• **Stated task**: Copy out the items below verbatim, starting at the line containing "Switch to the Dynamic Response tab" and ending at the line containing "click(322, 8)", including both of those lines.
↓
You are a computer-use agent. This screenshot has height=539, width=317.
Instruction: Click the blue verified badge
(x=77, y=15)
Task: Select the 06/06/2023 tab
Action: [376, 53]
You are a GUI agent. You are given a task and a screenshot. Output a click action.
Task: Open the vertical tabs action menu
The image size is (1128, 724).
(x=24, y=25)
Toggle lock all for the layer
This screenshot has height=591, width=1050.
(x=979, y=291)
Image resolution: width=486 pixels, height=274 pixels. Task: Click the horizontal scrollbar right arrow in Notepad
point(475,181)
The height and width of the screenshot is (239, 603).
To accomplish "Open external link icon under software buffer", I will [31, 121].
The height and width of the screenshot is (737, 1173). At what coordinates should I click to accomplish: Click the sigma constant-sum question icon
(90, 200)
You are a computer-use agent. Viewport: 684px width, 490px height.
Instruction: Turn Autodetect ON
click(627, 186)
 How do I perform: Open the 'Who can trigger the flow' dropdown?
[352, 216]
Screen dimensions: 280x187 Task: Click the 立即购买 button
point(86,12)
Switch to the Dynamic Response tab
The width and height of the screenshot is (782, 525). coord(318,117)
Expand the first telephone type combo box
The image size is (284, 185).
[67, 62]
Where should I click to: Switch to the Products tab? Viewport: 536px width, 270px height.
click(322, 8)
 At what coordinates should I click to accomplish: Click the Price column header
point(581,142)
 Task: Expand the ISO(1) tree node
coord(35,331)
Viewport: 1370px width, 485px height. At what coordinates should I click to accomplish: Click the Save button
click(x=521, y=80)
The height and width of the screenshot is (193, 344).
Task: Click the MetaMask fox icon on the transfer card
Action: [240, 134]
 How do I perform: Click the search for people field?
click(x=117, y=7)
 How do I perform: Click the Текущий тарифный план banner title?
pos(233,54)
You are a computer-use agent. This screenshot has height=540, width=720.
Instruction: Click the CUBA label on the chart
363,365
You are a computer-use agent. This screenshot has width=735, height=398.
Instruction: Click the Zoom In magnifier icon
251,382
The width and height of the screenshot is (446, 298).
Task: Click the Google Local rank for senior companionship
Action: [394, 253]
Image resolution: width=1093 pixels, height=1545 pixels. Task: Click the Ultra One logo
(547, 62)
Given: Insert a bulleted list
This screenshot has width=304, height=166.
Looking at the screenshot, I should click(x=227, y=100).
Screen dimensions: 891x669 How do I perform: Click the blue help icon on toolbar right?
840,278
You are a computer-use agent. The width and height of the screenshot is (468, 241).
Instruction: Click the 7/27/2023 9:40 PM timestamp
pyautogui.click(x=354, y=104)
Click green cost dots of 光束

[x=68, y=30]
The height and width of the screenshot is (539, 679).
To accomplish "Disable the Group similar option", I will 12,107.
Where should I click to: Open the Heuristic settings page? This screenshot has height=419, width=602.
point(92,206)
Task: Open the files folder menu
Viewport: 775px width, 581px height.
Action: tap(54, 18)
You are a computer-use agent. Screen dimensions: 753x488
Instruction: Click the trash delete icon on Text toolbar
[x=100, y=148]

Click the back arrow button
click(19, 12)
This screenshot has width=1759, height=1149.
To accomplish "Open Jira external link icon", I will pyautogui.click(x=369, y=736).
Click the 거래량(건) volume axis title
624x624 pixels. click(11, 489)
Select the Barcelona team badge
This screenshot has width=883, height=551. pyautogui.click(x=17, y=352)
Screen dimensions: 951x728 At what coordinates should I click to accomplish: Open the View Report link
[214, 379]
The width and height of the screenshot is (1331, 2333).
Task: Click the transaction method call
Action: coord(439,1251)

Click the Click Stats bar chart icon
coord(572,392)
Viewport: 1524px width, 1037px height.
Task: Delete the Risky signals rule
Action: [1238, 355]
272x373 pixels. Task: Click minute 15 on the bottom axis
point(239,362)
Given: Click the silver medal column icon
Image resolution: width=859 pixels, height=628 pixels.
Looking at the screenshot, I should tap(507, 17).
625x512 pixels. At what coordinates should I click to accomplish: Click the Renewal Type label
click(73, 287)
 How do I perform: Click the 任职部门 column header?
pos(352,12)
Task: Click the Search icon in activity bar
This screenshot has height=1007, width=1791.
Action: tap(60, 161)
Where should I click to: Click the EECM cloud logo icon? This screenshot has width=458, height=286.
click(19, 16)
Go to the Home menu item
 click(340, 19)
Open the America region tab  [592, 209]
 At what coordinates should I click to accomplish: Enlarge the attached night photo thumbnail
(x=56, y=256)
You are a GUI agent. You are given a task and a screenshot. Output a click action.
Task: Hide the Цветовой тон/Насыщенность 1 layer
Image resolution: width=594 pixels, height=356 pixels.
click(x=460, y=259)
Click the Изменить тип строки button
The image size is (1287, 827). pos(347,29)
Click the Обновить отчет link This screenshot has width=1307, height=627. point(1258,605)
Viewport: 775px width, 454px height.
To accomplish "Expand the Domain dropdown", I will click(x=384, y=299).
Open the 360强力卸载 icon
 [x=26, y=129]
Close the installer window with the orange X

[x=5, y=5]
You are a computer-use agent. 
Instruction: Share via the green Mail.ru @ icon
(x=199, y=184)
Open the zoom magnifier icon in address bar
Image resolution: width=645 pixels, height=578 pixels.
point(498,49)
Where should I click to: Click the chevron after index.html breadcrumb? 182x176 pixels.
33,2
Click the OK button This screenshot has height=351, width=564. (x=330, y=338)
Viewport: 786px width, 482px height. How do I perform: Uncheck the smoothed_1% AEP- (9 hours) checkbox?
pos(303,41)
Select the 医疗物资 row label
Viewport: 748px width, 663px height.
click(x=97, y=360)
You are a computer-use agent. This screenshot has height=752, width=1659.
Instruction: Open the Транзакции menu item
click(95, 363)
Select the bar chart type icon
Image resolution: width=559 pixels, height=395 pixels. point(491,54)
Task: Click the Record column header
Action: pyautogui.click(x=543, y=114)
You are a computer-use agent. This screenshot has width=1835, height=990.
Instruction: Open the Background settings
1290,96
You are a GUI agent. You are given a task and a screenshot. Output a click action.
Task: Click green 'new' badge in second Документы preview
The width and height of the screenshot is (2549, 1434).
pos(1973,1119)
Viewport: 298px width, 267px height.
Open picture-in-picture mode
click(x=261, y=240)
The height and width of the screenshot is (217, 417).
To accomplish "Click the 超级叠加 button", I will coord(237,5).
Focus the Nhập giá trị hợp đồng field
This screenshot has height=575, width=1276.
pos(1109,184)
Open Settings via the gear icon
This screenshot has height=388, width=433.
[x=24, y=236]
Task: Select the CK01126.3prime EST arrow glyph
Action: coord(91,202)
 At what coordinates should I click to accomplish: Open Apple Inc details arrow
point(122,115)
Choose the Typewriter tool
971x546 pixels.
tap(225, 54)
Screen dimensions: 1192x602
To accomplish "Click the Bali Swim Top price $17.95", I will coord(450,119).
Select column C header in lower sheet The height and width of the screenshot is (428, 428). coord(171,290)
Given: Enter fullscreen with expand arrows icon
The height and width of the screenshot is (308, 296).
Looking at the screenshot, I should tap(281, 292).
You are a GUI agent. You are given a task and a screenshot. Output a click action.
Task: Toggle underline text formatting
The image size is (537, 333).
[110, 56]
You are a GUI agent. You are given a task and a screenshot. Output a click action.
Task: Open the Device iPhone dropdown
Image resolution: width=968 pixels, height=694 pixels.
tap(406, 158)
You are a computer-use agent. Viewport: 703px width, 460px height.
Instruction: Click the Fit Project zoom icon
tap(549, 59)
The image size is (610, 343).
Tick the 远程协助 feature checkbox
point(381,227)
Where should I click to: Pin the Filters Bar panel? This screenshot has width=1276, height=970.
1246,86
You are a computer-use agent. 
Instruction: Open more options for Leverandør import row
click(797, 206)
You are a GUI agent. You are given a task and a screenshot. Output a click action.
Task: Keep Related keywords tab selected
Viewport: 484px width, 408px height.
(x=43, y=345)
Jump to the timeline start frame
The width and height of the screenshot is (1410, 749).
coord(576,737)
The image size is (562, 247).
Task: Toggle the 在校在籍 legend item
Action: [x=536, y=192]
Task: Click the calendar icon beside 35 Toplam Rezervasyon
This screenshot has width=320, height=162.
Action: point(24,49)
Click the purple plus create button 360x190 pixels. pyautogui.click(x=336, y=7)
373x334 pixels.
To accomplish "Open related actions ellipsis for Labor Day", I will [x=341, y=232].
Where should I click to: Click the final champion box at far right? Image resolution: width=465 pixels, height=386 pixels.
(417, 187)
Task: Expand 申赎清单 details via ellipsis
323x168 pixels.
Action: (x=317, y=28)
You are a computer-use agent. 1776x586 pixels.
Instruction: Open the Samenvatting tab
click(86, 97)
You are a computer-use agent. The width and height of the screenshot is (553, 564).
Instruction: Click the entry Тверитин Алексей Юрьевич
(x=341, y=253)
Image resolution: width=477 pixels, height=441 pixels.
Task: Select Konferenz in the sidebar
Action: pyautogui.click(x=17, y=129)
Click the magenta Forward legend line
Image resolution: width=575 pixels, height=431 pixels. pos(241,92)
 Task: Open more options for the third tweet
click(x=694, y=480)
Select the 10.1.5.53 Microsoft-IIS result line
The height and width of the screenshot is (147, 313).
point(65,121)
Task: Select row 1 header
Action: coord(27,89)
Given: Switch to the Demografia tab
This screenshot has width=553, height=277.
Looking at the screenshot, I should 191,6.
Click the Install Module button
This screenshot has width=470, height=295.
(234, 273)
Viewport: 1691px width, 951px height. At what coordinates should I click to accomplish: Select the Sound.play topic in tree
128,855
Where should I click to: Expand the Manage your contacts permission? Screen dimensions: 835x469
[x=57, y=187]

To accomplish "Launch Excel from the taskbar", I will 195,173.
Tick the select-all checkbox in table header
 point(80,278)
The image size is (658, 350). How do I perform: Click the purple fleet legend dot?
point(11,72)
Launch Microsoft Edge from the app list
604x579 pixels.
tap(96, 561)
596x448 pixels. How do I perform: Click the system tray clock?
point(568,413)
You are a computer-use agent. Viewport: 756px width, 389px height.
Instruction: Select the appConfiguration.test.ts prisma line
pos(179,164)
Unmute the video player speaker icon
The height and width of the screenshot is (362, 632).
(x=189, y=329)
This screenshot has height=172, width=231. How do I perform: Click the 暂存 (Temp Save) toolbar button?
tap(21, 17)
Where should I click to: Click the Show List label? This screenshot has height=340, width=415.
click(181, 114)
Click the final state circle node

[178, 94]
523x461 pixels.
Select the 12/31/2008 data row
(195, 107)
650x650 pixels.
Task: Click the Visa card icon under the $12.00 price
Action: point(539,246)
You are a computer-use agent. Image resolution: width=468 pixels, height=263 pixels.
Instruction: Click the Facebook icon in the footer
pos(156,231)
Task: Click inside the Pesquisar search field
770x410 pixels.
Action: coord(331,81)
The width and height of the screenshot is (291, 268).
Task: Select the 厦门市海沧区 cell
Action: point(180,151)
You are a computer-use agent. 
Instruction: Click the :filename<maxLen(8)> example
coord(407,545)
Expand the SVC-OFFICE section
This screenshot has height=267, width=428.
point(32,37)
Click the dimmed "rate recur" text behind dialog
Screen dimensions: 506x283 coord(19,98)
↑
• **Answer to this exercise**:
Switch to the Dynamic Response tab
The width and height of the screenshot is (782, 525). coord(318,117)
Expand the first telephone type combo box
The image size is (284, 185).
[67, 62]
Where should I click to: Switch to the Products tab? Viewport: 536px width, 270px height.
click(322, 8)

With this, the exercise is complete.